4. After that flat spot at x=1, your line should start going downwards. By the time you get to x=2, it should definitely be headed downhill, because f'(2) = -1 means it's going down.
So, the graph looks like it starts at the origin, goes up steeply to a peak around x=1, and then goes down afterwards. Explain
This is a question about understanding what a function's value (f(x)) and its slope (f'(x)) tell us about how its graph looks . The solving step is:

1. **Understand f(x):** The "f(0) = 0" part means the graph goes right through the point (0,0) on our graph paper.

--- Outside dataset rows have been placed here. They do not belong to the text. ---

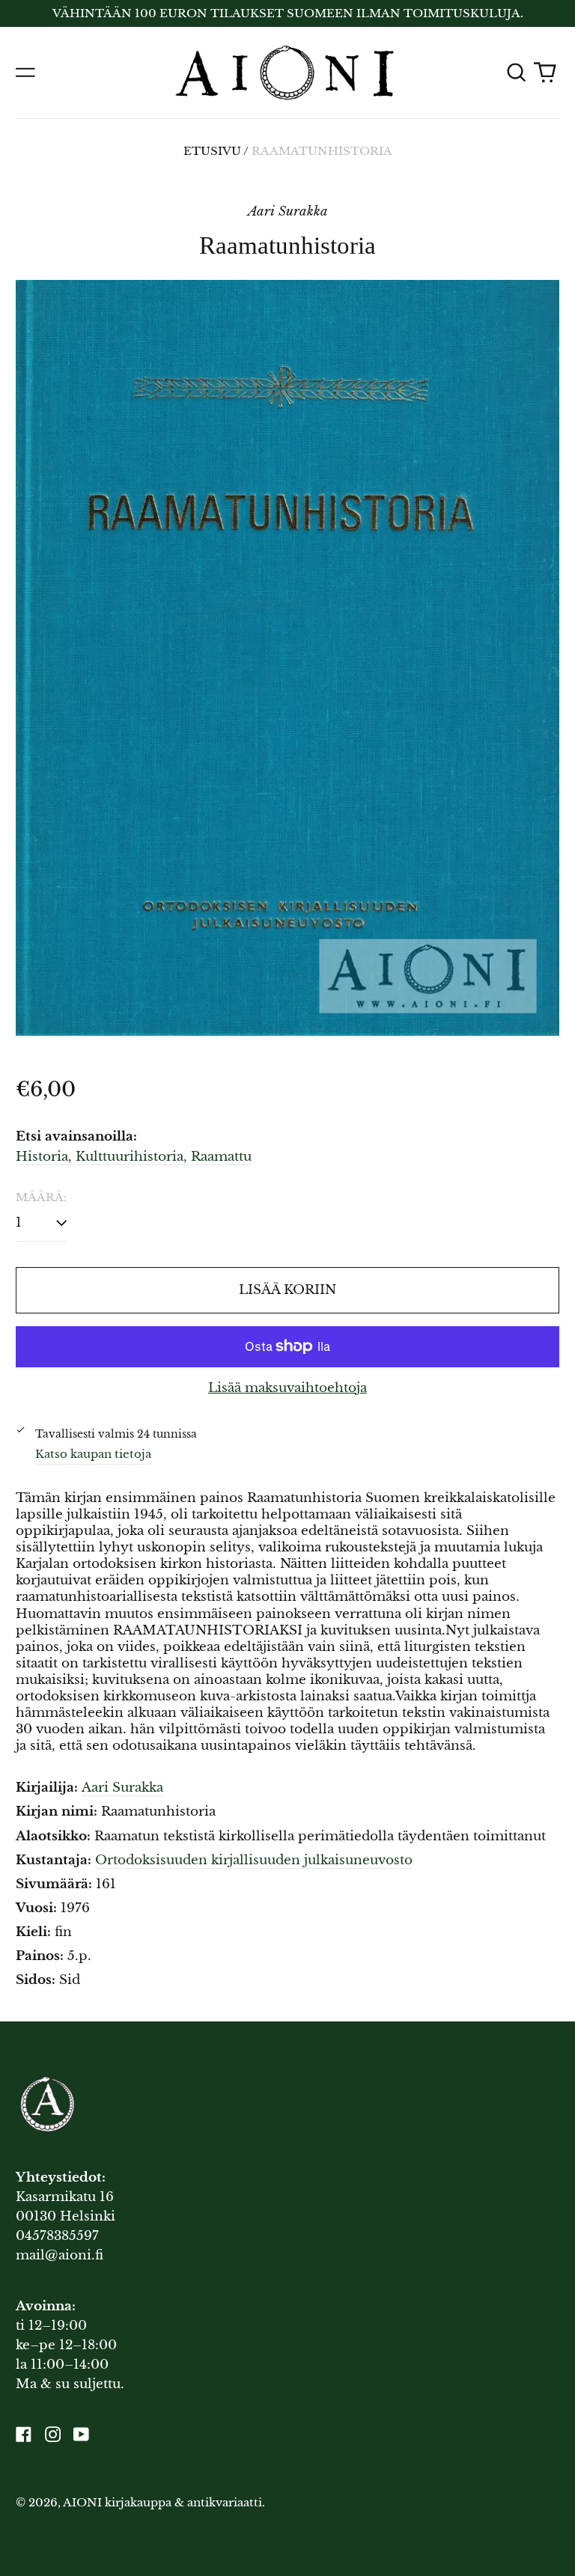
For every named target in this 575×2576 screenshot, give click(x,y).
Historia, (44, 1157)
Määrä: (41, 1197)
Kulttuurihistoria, (131, 1157)
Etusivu (212, 151)
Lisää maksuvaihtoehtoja (287, 1388)
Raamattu (221, 1157)
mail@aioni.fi (59, 2255)
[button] (516, 72)
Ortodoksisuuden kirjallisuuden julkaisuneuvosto (254, 1860)
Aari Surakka (122, 1787)
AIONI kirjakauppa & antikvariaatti (162, 2502)
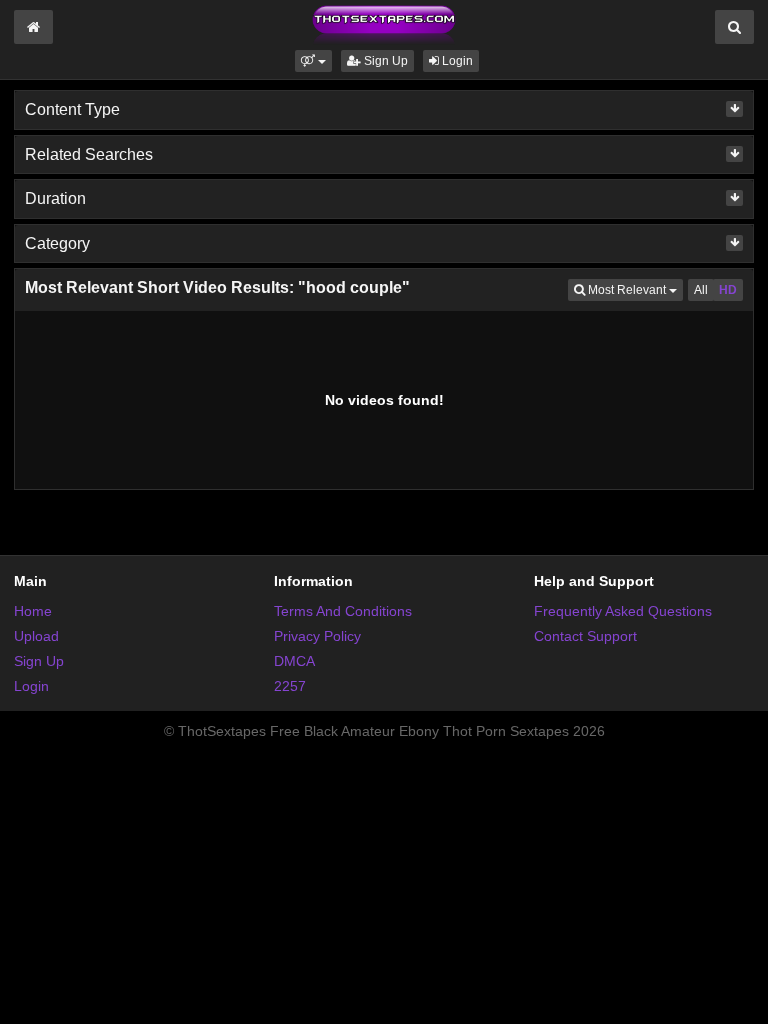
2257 (290, 686)
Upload (36, 636)
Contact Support (585, 636)
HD (728, 290)
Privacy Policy (317, 636)
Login (456, 61)
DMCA (294, 661)
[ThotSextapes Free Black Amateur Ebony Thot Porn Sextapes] (384, 24)
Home (33, 611)
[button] (313, 61)
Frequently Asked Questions (623, 611)
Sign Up (384, 61)
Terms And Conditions (343, 611)
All (701, 290)
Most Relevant (634, 289)
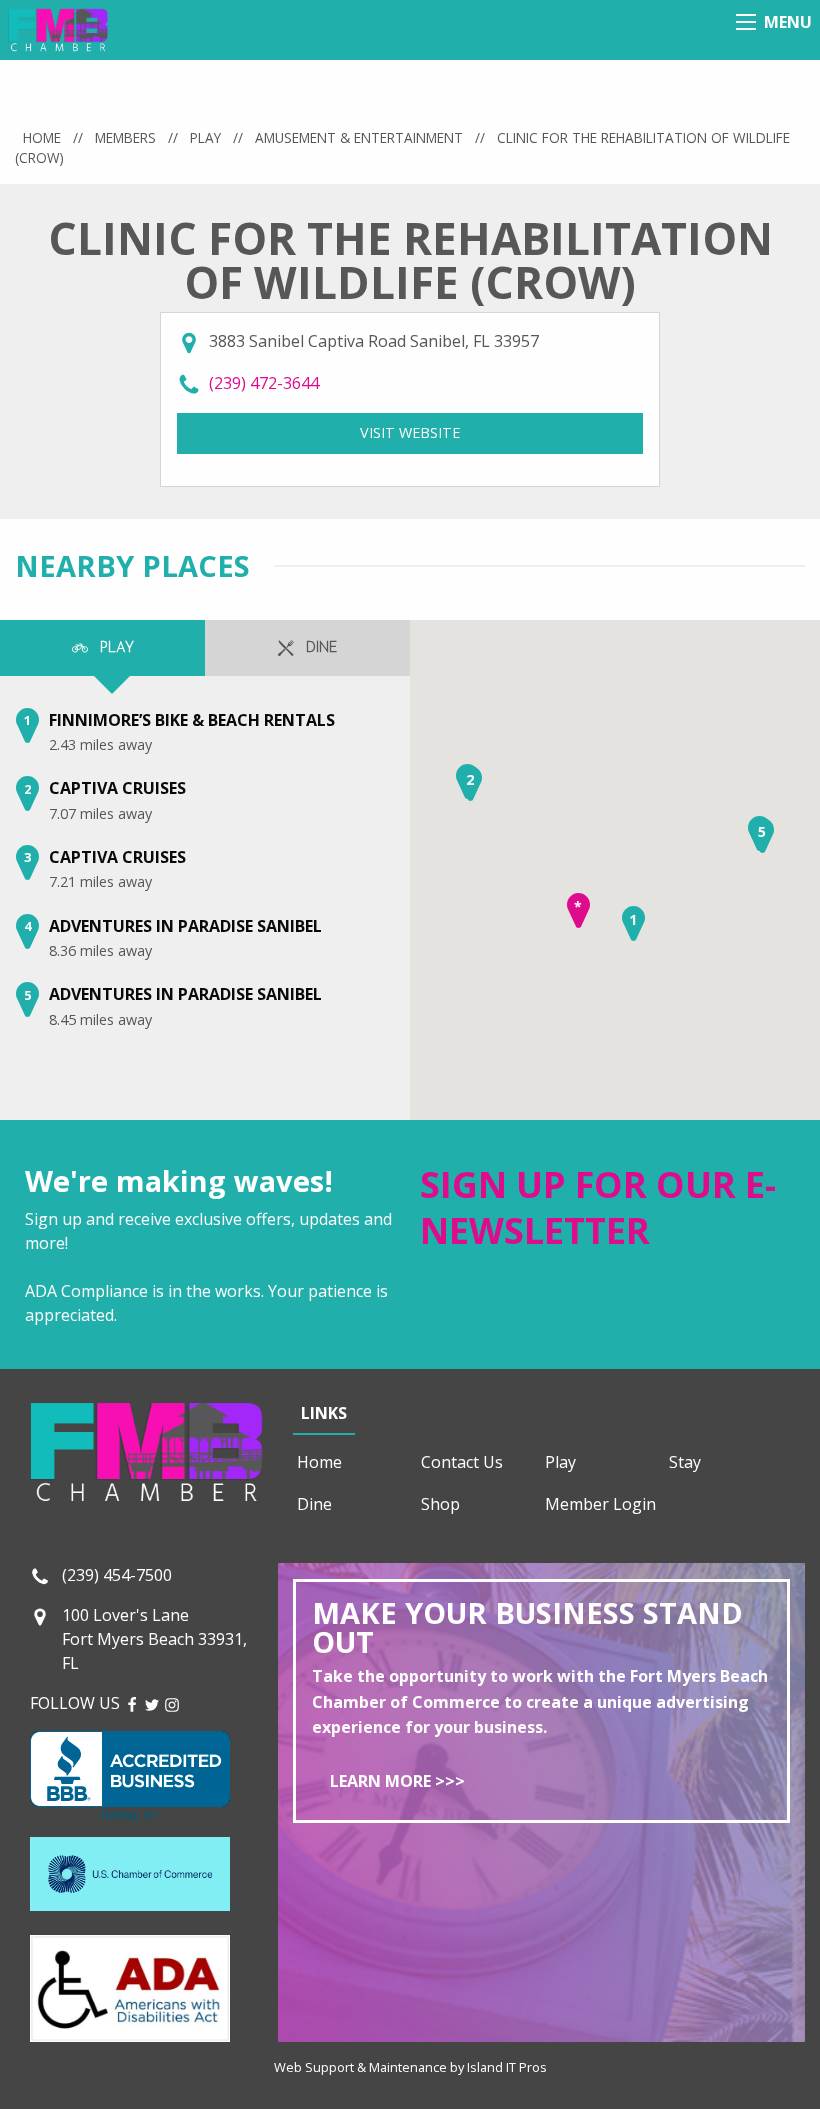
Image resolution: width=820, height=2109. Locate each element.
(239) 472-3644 (264, 383)
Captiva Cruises (117, 788)
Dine (314, 1504)
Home (42, 137)
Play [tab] (115, 648)
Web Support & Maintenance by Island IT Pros (410, 2067)
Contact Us (462, 1462)
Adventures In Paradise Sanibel (185, 926)
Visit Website (501, 432)
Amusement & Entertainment (359, 137)
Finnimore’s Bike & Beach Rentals (192, 720)
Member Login (600, 1504)
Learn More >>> (397, 1781)
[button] (633, 923)
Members (125, 137)
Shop (440, 1504)
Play (205, 137)
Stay (685, 1462)
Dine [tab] (319, 648)
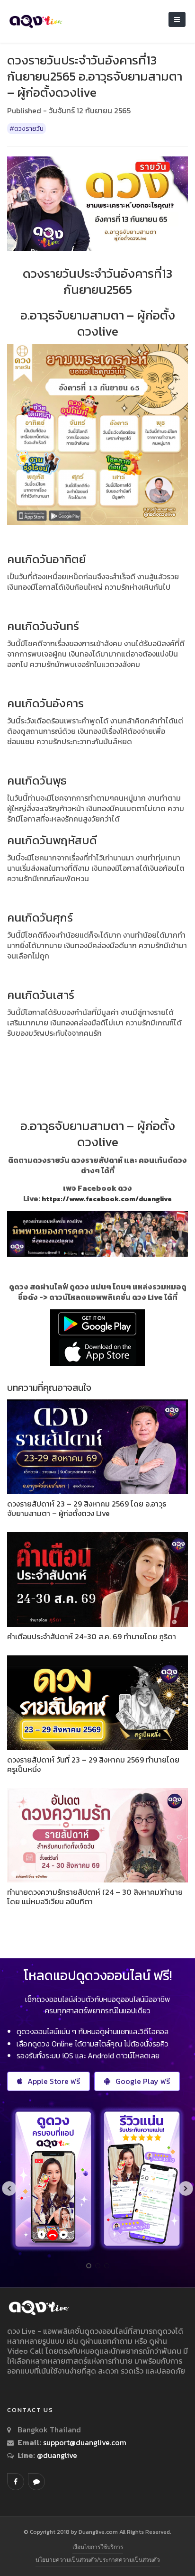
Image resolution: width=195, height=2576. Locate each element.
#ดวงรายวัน (26, 128)
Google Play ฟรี (142, 2081)
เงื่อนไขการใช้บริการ (97, 2547)
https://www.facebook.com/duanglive (107, 1199)
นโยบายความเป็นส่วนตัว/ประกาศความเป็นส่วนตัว (97, 2560)
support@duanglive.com (84, 2442)
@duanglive (56, 2455)
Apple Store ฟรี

That's our starting spot!
2. **Understand f'(x) as slope:** The "f'(0) = 3" means that right at x=0, the graph is going up, and it's pretty steep (a slope of 3). So, from (0,0), we know the line should go up fast.
3. **Understand f'(x) = 0 as a flat spot:** The "f'(1) = 0" tells us that when x is 1, the graph becomes totally flat. This usually means it's reaching a top of a hill or a bottom of a valley. Since it was going up before, it's probably the top of a hill!
4. **Understand f'(x) as going down:** Finally, "f'(2) = -1" means that when x is 2, the graph is going downhill. Since it was flat at x=1, this means it has started to curve downwards after that flat spot.
5. **Put it all together:** So, we draw a line that starts at (0,0), goes up steeply, then levels off like a peak around x=1, and then starts going down as x gets bigger than 1.